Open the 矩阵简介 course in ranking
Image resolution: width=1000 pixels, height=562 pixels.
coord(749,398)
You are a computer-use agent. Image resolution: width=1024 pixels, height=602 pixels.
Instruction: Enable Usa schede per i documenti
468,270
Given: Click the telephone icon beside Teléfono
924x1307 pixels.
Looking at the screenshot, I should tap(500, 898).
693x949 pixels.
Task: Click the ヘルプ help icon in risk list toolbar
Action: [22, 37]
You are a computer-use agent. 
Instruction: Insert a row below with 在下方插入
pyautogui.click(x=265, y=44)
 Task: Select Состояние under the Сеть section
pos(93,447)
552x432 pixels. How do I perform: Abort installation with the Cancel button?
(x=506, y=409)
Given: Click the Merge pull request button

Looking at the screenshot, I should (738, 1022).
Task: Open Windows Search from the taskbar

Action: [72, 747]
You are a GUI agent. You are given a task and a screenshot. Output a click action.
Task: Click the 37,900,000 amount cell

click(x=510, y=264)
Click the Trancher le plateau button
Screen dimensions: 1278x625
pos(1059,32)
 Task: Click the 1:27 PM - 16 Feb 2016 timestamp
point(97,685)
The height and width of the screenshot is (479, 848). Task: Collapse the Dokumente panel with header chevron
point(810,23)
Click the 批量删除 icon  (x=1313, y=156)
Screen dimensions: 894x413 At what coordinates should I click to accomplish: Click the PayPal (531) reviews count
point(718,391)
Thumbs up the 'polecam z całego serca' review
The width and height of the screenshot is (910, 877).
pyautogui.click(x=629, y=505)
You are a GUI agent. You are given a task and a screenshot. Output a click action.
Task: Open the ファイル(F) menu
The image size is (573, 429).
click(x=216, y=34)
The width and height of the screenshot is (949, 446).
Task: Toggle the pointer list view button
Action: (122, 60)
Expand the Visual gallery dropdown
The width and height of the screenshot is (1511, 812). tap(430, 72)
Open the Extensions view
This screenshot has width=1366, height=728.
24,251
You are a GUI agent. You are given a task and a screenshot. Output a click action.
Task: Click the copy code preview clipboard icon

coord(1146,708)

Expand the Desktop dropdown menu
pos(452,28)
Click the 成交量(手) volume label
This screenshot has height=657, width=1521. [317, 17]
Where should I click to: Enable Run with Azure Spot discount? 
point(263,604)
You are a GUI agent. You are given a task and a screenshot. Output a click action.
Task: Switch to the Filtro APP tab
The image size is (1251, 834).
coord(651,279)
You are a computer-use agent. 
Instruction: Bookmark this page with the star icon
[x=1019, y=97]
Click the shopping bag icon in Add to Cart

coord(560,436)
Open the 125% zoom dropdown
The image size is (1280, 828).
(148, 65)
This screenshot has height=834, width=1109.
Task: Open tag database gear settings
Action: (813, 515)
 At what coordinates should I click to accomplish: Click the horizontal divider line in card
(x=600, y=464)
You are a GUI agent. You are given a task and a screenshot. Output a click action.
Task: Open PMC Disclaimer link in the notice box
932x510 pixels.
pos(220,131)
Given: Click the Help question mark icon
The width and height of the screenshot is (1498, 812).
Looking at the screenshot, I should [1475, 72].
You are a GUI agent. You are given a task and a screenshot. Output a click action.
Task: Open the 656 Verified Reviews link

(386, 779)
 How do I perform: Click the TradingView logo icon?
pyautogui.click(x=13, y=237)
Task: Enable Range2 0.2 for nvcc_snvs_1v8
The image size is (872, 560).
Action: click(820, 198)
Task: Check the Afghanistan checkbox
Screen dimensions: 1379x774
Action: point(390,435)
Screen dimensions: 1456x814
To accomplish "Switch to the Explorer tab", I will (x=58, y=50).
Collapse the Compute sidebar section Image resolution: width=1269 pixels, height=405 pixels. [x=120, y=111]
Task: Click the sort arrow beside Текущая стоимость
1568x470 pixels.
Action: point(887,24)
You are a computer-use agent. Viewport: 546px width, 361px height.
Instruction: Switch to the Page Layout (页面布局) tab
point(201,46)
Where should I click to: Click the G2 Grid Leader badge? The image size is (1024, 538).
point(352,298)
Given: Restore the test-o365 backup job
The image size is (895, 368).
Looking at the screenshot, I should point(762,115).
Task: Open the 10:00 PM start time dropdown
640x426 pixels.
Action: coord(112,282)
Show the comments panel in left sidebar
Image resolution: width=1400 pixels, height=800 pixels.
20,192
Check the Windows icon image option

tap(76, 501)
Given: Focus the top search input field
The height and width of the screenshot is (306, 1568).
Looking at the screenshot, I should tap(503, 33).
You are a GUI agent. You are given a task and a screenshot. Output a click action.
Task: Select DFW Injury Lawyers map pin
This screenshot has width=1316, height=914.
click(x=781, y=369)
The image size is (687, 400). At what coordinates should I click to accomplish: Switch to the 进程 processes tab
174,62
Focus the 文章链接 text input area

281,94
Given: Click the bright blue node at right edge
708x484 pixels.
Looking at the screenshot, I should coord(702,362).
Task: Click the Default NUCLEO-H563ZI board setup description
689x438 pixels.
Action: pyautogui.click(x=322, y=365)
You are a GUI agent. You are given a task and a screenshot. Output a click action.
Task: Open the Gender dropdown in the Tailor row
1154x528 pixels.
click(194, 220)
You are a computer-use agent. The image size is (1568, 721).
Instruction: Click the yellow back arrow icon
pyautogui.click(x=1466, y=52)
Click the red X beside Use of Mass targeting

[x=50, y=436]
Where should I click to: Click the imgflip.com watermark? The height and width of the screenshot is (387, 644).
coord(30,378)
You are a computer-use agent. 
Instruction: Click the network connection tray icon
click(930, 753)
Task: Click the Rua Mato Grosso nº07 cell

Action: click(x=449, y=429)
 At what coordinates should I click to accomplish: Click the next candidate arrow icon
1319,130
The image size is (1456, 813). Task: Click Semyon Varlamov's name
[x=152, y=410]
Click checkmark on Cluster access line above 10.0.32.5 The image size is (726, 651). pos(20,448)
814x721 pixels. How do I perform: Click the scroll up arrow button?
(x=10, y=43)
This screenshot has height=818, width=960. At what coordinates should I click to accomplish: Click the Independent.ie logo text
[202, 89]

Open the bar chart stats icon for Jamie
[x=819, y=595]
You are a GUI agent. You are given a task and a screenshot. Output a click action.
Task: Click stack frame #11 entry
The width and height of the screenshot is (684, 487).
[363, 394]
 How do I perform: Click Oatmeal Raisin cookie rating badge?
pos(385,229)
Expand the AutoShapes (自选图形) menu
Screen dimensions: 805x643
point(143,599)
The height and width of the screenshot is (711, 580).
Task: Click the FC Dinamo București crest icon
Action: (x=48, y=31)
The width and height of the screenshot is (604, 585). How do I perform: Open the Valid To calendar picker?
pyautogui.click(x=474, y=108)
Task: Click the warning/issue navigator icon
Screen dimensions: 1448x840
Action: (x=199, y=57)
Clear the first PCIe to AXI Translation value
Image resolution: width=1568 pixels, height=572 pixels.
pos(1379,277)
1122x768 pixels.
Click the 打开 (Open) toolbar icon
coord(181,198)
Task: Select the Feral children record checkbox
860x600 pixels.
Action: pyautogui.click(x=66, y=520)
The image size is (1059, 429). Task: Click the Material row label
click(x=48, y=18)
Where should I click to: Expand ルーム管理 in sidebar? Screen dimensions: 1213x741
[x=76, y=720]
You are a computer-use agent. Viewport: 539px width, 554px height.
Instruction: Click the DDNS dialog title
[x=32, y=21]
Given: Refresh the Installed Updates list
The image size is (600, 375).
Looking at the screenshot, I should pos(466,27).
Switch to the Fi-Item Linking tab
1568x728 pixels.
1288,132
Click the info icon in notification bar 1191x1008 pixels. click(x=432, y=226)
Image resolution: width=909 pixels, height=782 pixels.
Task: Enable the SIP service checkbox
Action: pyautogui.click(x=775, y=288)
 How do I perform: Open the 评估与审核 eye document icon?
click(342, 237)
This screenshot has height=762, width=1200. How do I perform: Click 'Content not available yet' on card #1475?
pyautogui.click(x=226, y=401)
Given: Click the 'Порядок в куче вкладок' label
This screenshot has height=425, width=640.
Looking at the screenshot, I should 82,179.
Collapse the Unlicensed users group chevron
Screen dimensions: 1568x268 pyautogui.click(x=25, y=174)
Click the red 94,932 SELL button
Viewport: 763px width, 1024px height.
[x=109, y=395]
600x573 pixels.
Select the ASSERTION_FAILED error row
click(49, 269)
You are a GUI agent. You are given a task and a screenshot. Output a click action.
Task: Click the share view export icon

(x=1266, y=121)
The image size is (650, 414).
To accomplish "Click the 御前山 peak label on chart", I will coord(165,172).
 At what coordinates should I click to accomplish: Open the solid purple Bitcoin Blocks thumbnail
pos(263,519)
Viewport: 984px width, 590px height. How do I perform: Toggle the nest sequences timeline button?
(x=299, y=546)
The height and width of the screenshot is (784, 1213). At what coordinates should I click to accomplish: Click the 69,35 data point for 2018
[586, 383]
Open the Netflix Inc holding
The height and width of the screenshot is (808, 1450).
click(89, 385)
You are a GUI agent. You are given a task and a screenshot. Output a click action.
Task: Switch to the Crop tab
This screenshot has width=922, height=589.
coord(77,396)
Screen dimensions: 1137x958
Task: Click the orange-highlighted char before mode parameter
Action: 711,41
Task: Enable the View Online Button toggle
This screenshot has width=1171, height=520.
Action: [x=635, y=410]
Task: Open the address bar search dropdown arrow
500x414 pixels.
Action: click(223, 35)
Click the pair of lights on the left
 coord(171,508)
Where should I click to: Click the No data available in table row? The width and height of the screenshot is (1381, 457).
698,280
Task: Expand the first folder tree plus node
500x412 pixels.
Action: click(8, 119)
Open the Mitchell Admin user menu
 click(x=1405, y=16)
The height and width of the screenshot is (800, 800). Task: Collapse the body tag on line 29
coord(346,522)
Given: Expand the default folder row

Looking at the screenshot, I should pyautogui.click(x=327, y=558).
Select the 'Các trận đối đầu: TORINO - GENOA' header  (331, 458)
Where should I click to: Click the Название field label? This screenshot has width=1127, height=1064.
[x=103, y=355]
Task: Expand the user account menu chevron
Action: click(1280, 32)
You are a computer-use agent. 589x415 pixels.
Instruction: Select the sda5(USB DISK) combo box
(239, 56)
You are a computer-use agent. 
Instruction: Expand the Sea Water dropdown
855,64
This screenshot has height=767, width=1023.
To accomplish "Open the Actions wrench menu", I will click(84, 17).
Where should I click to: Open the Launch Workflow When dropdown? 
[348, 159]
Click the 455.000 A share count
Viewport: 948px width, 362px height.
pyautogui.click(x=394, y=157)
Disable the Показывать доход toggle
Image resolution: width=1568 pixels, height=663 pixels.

**What the task asks**
Which lines of the data above contain the string "node"? Copy each of them.

**Written solution**
Given: Click the bright blue node at right edge
Task: Expand the first folder tree plus node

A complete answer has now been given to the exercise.